Comandos de la Libertad!

Gracias por el post, Peregrino!

I always like your posts, compa! Wish you would post more often.


----------



## 7point62 (Dec 15, 2009)

Le debemos mucho. Ellos son los heroes desconocidos. You too, Pilgrim. Bless all who fought that forgotten war.


----------



## peregrino_nica (Dec 17, 2009)

car said:


> Comandos de la Libertad!
> 
> Gracias por el post, Peregrino!
> 
> I always like your posts, compa! Wish you would post more often.


 
Ola CAR! I would post more often compa, but I haven't done sh** in 20 years! 
Oh well, maybe in 2011 something'll kick off.

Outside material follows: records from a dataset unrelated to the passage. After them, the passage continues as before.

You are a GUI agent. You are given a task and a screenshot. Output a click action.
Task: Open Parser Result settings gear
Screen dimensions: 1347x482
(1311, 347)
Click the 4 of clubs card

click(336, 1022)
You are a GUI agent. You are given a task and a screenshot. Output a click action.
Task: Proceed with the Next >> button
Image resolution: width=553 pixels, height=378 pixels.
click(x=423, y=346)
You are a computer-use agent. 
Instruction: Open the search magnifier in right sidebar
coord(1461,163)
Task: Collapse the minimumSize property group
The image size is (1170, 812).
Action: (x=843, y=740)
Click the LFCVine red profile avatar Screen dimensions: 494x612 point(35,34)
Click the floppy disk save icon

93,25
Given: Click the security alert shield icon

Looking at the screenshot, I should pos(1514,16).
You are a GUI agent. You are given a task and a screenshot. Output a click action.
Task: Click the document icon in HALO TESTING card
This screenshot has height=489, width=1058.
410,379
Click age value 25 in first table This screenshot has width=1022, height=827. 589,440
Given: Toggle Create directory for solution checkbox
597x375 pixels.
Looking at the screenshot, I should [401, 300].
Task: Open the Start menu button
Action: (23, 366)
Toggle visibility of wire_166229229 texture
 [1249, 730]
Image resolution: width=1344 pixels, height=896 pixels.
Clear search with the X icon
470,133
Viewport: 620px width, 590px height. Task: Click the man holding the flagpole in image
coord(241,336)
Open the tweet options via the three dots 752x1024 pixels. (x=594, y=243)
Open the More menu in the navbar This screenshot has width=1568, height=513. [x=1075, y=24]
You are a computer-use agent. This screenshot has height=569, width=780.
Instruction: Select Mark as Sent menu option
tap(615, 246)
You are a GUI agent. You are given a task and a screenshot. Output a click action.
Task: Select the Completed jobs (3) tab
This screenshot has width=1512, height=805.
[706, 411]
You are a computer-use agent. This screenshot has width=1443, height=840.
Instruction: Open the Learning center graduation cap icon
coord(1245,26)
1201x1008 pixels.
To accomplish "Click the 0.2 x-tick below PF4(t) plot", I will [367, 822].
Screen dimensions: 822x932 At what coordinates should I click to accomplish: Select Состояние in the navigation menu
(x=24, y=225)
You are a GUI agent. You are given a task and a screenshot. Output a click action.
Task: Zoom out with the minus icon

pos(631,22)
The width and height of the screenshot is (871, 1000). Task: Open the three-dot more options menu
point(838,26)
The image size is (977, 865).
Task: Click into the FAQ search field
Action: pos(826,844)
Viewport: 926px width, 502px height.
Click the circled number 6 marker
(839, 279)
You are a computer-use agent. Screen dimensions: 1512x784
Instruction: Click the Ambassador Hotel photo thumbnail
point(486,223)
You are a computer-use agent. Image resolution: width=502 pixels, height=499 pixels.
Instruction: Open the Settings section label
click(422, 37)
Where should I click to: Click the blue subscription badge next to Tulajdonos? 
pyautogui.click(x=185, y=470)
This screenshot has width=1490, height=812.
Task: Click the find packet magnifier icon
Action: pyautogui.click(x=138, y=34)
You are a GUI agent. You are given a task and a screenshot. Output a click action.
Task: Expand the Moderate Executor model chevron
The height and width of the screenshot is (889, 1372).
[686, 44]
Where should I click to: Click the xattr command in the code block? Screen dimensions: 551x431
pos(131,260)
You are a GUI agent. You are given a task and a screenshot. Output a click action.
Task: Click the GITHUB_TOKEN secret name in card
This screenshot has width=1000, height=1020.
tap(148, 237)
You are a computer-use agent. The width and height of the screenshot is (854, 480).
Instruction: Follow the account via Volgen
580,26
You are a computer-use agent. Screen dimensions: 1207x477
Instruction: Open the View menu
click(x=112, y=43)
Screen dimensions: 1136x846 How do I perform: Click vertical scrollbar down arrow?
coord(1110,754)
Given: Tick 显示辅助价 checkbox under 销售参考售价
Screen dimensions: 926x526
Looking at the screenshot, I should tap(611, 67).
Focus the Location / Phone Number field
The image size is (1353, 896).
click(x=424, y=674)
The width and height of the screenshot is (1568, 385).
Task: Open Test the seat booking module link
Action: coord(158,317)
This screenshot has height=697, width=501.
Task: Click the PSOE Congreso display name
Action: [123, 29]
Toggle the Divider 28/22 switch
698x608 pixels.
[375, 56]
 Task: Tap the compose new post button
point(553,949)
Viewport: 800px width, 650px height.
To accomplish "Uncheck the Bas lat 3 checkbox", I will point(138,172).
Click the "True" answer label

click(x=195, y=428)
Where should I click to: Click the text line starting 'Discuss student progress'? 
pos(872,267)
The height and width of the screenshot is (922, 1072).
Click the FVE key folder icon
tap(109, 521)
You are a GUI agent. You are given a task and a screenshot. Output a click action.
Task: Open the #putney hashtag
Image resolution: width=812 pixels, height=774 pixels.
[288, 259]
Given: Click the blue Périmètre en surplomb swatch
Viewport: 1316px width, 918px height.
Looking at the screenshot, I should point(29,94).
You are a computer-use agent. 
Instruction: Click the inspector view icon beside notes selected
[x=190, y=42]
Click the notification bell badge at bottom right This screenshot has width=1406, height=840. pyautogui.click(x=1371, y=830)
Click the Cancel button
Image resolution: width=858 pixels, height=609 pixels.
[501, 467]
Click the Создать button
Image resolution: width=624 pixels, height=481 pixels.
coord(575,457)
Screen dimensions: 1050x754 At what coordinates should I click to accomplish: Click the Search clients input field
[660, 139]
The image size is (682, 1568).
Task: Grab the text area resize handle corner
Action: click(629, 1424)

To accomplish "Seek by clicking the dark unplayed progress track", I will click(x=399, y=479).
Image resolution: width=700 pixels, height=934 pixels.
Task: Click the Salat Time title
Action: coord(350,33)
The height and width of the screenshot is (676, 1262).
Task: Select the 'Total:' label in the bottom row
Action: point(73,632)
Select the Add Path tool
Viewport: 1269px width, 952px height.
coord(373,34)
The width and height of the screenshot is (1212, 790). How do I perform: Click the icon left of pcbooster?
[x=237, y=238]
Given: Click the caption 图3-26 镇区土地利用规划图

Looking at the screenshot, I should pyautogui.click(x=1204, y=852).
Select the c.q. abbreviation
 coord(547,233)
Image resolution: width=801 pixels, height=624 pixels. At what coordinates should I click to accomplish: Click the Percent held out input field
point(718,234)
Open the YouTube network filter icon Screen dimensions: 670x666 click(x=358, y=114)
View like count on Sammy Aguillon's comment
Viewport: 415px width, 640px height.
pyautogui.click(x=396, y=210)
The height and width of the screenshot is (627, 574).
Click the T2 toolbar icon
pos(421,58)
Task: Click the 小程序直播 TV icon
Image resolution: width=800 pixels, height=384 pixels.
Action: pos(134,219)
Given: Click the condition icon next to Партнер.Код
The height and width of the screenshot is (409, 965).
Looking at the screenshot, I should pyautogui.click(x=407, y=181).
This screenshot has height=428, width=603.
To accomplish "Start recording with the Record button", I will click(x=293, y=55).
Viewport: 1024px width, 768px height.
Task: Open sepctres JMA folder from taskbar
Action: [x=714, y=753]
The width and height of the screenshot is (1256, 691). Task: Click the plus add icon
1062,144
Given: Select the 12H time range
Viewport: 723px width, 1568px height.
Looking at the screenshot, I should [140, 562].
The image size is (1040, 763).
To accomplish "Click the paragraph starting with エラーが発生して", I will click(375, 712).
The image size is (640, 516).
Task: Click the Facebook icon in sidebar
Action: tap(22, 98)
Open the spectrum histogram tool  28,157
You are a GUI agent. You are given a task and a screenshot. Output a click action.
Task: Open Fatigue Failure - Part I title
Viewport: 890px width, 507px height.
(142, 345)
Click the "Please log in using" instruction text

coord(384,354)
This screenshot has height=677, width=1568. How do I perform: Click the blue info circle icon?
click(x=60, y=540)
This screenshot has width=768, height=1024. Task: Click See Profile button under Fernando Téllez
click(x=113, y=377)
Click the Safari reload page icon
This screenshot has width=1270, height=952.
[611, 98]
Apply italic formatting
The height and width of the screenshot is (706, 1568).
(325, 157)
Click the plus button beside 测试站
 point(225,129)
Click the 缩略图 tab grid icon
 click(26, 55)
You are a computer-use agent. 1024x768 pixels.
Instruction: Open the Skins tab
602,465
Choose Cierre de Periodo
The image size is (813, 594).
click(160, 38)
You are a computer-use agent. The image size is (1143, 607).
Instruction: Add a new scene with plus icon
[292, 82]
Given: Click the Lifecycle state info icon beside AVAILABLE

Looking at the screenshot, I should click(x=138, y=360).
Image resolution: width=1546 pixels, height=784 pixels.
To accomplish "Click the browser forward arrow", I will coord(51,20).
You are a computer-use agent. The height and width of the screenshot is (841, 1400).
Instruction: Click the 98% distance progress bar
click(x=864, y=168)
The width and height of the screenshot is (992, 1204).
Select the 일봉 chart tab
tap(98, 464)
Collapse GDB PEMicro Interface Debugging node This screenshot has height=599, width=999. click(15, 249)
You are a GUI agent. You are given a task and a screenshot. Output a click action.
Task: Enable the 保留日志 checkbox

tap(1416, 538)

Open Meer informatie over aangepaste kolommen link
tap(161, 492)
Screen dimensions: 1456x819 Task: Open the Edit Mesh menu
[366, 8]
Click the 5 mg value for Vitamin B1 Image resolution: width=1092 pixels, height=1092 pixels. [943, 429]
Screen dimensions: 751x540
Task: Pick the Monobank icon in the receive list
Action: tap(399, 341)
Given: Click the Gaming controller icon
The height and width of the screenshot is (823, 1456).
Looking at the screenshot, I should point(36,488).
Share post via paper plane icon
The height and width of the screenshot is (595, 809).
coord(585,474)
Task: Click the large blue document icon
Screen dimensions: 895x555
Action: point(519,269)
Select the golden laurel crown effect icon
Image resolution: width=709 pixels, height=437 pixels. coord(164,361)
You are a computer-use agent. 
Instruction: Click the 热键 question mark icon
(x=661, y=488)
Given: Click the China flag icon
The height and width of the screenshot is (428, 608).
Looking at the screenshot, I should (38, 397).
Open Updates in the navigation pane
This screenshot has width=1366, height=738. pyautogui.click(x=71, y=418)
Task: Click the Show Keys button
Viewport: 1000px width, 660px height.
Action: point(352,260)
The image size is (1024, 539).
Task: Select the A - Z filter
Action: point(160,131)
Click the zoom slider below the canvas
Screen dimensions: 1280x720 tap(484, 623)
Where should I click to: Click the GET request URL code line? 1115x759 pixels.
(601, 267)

Many thanks to you and 7Point62 for the kind words. Volamos mucho verga con los piris en aquellos dias!!


----------



## car (Dec 17, 2009)

Entedido, 'mano.

Espero que te pudiera comprar una fria algun dia.....

Take care, brother.


----------



## peregrino_nica (Jan 14, 2012)

Cept for maybe the US National Anthem. This song is my favorite ever. Me pega bien duro en el alma.

Contras War Song. Not even sure if title was "Himno de la Resistencia" or "Commandos de la Libertad" or no se que.

Por las montanas avanzan,
Sin que los miren llegar,
Se pierden en la espesura,
Sin los huelles de las junglas
Con sus fusiles rebeldes y con el alma gritando libertad!

Son campesinos guerrerros
Esos valientes soldados
Son muchachos destinidos
Aniquilar a los traidores y a todos los Communistas que vendieron nuestra patria al invasor

Commandos de la Libertad
Dios, Patria y Democracia nos inspira
Aniquilar totalarismo oppresor, que quieran encadenar a nuestra nacion
Commandos de la Libertad
Dios, Patria y Democracia nos inspira

Aun ya los dictadores quando escuchan este grito, 
Pues con Dios y Patriotismo, se derrota al Communismo
Es la fuerza que nos lleva a vencer

Commandos de la Libertad
Dios, Patria y Democracia nos inspira
Aniquilar totalarismo oppresor, que quieran encadenar a nuestra nacion
Commandos de la Libertad
Dios, Patria y Democracia nos inspira

*********************************************************
*********************************************************
From the mountains they advance
Without being seen
One loses them in the woods
There jungle boots leave no footprints
With there rebel rifles and with all their spirit yelling FREEDOM!

They are warrior campesinos
These valient soldiers
They are boys destined to
Annihilate the traitors and all the Communists who are selling out our country to the Invader

Commandos of Freedom
God, Country and Democracy inspire us
Annihilate the totaliarism Oppressor, who wants to put our nation in chains
Commandos of Freedom
God, Country and Democracy inspire us

Even now the Dictators when they hear this yell
Because with God and Patriotism we will overturn the Communisim
It is the Force which carries us to Victory

Commandos of Freedom
God, Country and Democracy inspire us
Annihilate the totaliarism Oppressor, who wants to put our nation in chains
Commandos of Freedom
God, Country and Democracy inspire us


----------